Profile: Podolsky|Circle’s Alissa Adler gives advice on the power of building industry relationships

Alissa Adler, investment broker and principal at Podolsky|Circle CORFAC International, has enjoyed a long relationship with commercial real estate. She said it’s people and numbers that she loves and added that she can’t think of a better career path to combine the two.

The relationship began when Adler was an undergraduate at the University of Illinois studying finance and was required to narrow her focus and select a specialty area. But it was a certain impression of a professor that got her to focus on the industry.

“After I found out my Intro to Real Estate professor owned his own real estate and drove a red Porsche 911, I was hooked,” she recalled.

Since then, Adler has worked with several public REITs, including a couple that are prominent for their Chicago and Midwest roots—Equity Office Properties and Duke Realty.

Determined and still very much invested in real estate, Adler went on to form her own company, Circle Realty Advisors, which eventually merged with Podolsky Northstar CORFAC International to form what is now Podolsky|Circle CORFAC International.

She characterizes the Podolsky|Circle differentiator as the firm’s unique blend of people with entrepreneurial and institutional backgrounds who provide clients the hands-on comprehensive service they seek and deliver a well-prepared end product that fits each client’s specific needs.

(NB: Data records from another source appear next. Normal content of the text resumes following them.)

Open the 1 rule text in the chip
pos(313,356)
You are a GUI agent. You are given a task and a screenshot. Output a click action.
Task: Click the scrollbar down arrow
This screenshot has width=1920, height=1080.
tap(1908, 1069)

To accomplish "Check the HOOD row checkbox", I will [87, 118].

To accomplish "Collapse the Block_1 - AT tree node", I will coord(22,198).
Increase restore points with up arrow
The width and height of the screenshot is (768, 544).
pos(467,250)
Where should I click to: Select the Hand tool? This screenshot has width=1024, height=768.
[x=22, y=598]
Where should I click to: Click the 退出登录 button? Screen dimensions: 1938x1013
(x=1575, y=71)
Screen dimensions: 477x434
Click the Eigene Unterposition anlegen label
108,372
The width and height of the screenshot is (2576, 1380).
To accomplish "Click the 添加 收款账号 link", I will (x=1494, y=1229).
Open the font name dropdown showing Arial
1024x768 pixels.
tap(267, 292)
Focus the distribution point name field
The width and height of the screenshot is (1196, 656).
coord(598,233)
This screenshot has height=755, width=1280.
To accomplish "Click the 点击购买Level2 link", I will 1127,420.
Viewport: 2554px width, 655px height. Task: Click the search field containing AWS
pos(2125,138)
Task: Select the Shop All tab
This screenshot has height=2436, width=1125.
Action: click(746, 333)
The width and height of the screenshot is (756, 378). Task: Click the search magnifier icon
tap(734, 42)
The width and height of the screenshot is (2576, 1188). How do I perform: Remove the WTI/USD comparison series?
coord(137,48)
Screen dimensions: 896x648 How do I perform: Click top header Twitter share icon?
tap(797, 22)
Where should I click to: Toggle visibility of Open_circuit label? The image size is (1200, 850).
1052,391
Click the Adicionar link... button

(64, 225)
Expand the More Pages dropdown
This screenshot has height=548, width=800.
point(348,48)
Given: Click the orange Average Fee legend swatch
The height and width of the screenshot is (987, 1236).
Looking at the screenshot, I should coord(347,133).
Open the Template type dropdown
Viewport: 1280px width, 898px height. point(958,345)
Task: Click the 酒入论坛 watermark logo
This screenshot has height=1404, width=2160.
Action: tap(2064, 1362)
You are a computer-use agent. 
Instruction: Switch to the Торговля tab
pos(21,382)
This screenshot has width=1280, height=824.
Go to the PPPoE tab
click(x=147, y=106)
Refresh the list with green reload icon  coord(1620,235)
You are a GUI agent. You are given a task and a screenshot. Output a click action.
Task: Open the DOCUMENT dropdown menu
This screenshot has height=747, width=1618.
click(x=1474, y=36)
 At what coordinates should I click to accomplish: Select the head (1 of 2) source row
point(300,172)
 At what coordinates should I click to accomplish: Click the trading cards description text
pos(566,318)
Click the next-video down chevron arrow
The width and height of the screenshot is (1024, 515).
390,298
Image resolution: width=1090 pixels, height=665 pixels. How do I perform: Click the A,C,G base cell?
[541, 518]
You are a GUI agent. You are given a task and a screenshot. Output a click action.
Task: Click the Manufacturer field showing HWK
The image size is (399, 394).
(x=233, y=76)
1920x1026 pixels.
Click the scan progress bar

A numbers-lover Adler has evaluated hundreds of acquisition and disposition opportunities in her role as investment advisor and counselor to companies and clients regarding industrial, office and retail properties. While she has closed more than $1.2 billion in transactions, one of her most memorable and interesting experiences is a deal that didn’t close.

In mid-1990s, Equity Office Properties was searching all over the country for unique acquisition opportunities, including the iconic Rockefeller Center in New York.

“I was part of the acquisition team evaluating the opportunity and at one point in our due diligence, I was asked if I would move to New York to run the property if we were successful,” Adler explained. “For a variety of reasons, the deal never came together. But I have always wondered how different my life would have been had it happened and I had become a New Yorker.”

Whether operating out of the Big Apple or the Windy City, Adler has always found the business to be fast-paced and exciting:

“Every deal is different, and there is no better feeling than seeing that email that says ‘We’re closed’ after all the hard work on a deal.  There is also a no limit to your potential if you want to work hard and be your own boss.”

Owing to her experience at various well-known companies that have produced some of the industry’s most successful professionals, Adler feels lucky to have worked with so many people whom she considers her mentors.

“Surround yourself with the right people— those that are really smart and have high integrity—and everything you need to know will be yours to learn and absorb.”

She added that learning doesn’t, and shouldn’t, stop at any point in your career.

To that end, one of the greatest lessons Adler has learned in commercial real estate is that the industry is very unique because it is all about relationships and people—not just locally, but nationally. From that lesson, she added that if you treat people with respect and give and much as you take, you will get it all back threefold.

Another area where she has found that to be true is with her work over the last 10 years at a no-kill animal shelter.

“I dedicate a lot of time to saving animals,” Adler said proudly.

That focused dedication includes carrying a cat carrier and leash in the trunk of her car at all times, whether she’s out touring properties or just out for a drive. Both have come in handy for road side rescues.

When she’s not selling investment properties or orchestrating roadside rescues, Adler likes to spend time with her husband doing just about anything, and admitted that no one makes her laugh more than he does.

As for the future of commercial real estate— in addition to the obvious signs of “hopefulness” with heightened demand and increased capital in the market—Adler sees many young, intelligent and energetic people coming back into the real estate business.

“Interestingly a lot of them are the children of people I started with many years ago,” she observed.  “It’s good to see that we can attract that kind of talent to our industry.”

As for her personal future, it should come as no surprise that at the top of Adler’s list of things to accomplish at some point in her lifetime, one is to “see Australia and a real life koala bear.”